WHAT YOU NEED TO DO - Put the lines of the items that begin with the one containing "This screenshot has height=2576, width=222." and end with the one containing "In order to click on フリーランスをお探しの企業の方" into a numbered list, leaving out blank lines.

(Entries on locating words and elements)
########################################

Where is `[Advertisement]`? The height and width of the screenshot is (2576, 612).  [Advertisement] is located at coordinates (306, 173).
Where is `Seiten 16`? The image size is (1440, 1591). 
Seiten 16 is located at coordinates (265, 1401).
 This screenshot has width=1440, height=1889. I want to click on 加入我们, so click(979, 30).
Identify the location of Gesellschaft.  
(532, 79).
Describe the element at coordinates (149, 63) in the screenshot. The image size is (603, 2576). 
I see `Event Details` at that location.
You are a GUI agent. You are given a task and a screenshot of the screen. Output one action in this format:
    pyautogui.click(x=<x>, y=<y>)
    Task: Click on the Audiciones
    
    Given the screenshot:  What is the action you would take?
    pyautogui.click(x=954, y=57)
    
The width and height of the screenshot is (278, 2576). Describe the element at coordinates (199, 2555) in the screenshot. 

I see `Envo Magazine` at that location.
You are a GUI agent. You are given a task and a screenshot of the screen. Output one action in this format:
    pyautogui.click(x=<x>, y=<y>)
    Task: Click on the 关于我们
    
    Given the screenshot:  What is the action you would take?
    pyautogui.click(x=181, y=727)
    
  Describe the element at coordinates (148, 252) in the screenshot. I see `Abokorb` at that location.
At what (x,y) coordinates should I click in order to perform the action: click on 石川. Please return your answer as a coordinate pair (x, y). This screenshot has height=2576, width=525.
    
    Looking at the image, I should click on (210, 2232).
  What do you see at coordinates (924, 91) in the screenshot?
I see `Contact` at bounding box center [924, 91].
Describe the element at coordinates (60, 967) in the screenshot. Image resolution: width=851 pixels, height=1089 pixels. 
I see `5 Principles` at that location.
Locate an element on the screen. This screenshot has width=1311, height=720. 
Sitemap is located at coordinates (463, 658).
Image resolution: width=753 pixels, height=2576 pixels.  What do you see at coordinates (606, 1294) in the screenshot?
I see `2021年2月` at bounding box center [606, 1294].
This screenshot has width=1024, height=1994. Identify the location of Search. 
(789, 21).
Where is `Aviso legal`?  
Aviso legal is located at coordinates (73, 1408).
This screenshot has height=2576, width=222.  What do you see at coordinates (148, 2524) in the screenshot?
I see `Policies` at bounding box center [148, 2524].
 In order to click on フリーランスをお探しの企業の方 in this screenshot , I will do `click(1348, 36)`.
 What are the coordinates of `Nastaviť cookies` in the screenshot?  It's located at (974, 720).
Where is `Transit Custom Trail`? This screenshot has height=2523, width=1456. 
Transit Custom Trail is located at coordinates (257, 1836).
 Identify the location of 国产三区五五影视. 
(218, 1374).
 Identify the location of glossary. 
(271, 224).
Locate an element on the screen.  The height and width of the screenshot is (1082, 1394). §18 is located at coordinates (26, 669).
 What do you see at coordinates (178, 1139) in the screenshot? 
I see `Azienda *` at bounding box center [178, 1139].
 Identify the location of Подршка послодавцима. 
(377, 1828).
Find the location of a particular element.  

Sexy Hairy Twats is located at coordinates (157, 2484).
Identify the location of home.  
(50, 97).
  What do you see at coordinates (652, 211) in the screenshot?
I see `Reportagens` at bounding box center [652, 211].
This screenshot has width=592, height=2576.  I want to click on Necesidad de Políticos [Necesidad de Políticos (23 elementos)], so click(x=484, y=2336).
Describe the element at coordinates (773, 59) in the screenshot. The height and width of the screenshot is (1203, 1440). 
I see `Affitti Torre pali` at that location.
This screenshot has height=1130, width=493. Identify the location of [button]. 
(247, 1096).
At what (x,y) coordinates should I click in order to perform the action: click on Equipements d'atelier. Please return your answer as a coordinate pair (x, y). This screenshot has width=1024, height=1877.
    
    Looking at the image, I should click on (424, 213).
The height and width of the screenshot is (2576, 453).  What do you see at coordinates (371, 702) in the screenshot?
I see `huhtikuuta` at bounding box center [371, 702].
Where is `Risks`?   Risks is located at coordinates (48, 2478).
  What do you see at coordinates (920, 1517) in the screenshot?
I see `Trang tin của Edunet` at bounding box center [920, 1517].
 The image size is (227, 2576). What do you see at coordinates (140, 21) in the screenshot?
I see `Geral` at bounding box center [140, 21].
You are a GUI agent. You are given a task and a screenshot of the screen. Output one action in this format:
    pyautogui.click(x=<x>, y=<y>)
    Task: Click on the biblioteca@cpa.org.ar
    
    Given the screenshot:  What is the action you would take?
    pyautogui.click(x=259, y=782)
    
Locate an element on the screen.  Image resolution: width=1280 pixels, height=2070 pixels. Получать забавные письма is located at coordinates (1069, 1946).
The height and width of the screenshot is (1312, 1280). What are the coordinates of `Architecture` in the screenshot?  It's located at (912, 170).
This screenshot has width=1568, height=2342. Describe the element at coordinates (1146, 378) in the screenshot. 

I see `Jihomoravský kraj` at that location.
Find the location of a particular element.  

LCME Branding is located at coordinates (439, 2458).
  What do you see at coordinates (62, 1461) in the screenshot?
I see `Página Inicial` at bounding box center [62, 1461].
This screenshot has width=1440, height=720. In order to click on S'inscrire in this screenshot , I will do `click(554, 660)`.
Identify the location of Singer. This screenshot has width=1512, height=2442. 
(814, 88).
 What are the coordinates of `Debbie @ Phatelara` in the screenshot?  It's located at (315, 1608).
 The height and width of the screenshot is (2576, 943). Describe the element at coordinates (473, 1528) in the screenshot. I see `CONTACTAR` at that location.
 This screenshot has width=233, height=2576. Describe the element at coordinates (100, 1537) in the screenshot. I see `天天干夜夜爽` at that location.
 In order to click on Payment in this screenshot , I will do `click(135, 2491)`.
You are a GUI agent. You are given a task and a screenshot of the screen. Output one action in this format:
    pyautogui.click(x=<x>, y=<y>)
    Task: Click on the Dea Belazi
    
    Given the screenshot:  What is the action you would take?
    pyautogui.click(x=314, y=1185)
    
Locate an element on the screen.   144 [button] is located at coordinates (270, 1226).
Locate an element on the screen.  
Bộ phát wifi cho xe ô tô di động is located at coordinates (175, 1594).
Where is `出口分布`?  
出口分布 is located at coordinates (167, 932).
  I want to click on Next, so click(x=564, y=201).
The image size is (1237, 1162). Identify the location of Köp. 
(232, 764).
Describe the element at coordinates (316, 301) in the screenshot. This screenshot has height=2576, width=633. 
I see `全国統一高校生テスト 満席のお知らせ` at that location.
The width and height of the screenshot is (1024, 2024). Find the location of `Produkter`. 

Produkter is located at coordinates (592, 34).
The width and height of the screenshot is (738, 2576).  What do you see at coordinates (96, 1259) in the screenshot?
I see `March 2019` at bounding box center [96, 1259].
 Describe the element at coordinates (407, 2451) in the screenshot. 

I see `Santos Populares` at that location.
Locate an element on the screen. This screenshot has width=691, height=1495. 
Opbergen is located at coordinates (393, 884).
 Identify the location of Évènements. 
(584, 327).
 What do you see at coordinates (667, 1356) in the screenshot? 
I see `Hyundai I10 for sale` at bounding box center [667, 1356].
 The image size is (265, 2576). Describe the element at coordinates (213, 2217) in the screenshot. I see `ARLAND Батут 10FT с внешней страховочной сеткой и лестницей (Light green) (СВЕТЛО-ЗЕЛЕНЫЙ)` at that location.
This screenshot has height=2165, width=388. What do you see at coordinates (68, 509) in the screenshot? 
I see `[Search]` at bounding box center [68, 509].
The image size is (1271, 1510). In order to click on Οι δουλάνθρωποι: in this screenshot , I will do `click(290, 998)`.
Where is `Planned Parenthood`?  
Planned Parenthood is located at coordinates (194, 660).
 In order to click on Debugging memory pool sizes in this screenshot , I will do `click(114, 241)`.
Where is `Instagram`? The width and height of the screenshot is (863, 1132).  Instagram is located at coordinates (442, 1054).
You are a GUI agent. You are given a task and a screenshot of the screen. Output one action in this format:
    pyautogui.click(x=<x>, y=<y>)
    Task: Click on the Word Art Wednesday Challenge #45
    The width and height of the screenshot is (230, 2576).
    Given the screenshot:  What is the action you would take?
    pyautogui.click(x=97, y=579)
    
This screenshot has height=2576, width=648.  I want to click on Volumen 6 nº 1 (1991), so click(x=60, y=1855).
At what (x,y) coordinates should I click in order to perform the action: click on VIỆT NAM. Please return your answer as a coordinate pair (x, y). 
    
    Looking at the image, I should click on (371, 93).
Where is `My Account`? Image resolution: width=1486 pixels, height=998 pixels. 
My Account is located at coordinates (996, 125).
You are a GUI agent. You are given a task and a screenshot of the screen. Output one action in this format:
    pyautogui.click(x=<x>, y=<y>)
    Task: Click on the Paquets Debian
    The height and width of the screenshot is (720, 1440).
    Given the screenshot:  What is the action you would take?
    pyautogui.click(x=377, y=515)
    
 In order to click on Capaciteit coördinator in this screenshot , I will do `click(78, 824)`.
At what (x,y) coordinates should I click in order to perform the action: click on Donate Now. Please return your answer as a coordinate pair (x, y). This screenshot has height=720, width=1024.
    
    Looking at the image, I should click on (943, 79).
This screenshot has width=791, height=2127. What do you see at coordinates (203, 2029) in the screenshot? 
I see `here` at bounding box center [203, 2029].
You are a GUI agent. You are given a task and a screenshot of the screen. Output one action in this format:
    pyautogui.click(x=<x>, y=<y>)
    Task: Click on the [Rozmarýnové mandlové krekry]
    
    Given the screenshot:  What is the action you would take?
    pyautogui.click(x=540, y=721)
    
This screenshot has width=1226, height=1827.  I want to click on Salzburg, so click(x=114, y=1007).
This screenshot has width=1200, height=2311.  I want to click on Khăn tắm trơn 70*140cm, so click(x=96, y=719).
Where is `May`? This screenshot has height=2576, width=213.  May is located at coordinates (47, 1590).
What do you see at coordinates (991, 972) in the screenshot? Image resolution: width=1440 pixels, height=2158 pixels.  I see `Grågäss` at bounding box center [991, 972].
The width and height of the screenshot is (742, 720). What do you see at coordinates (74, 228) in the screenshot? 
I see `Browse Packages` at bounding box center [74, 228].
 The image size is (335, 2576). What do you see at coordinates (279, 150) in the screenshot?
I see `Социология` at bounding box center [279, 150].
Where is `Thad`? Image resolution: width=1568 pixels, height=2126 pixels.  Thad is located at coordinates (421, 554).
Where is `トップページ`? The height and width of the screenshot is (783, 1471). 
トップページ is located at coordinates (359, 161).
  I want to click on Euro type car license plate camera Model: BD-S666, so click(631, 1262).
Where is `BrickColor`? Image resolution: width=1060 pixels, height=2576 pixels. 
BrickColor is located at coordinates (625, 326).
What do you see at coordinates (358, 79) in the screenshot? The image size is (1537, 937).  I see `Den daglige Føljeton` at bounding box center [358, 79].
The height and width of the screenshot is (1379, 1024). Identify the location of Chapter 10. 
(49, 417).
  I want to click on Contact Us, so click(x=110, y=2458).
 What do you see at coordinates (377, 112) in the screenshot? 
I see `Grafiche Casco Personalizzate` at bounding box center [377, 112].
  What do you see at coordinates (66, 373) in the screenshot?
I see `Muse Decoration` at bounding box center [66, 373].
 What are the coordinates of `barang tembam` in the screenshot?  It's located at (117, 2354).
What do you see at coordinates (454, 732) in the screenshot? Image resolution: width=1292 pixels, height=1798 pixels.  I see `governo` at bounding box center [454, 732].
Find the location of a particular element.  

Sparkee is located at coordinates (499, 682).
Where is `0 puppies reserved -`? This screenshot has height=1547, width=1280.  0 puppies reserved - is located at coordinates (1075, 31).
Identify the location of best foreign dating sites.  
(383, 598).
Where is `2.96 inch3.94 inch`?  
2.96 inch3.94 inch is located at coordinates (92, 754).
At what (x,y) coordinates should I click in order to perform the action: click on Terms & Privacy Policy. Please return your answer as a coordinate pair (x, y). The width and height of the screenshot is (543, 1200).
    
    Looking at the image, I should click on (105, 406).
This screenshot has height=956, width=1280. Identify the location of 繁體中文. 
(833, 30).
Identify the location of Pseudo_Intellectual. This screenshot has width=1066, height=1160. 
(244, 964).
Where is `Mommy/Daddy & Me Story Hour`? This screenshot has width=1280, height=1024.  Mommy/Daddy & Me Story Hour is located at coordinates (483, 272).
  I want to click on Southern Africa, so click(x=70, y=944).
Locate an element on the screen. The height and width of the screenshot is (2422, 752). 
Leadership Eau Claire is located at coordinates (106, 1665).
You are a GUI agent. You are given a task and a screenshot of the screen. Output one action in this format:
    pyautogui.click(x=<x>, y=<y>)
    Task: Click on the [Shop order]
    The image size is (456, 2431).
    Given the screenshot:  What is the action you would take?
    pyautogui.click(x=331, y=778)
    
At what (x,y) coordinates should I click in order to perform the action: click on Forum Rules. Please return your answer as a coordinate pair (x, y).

########################################

RESPONSE TO THIS EXERCISE -
1. This screenshot has height=2576, width=222.  What do you see at coordinates (148, 2524) in the screenshot?
2. I see `Policies` at bounding box center [148, 2524].
3.  In order to click on フリーランスをお探しの企業の方 in this screenshot , I will do `click(1348, 36)`.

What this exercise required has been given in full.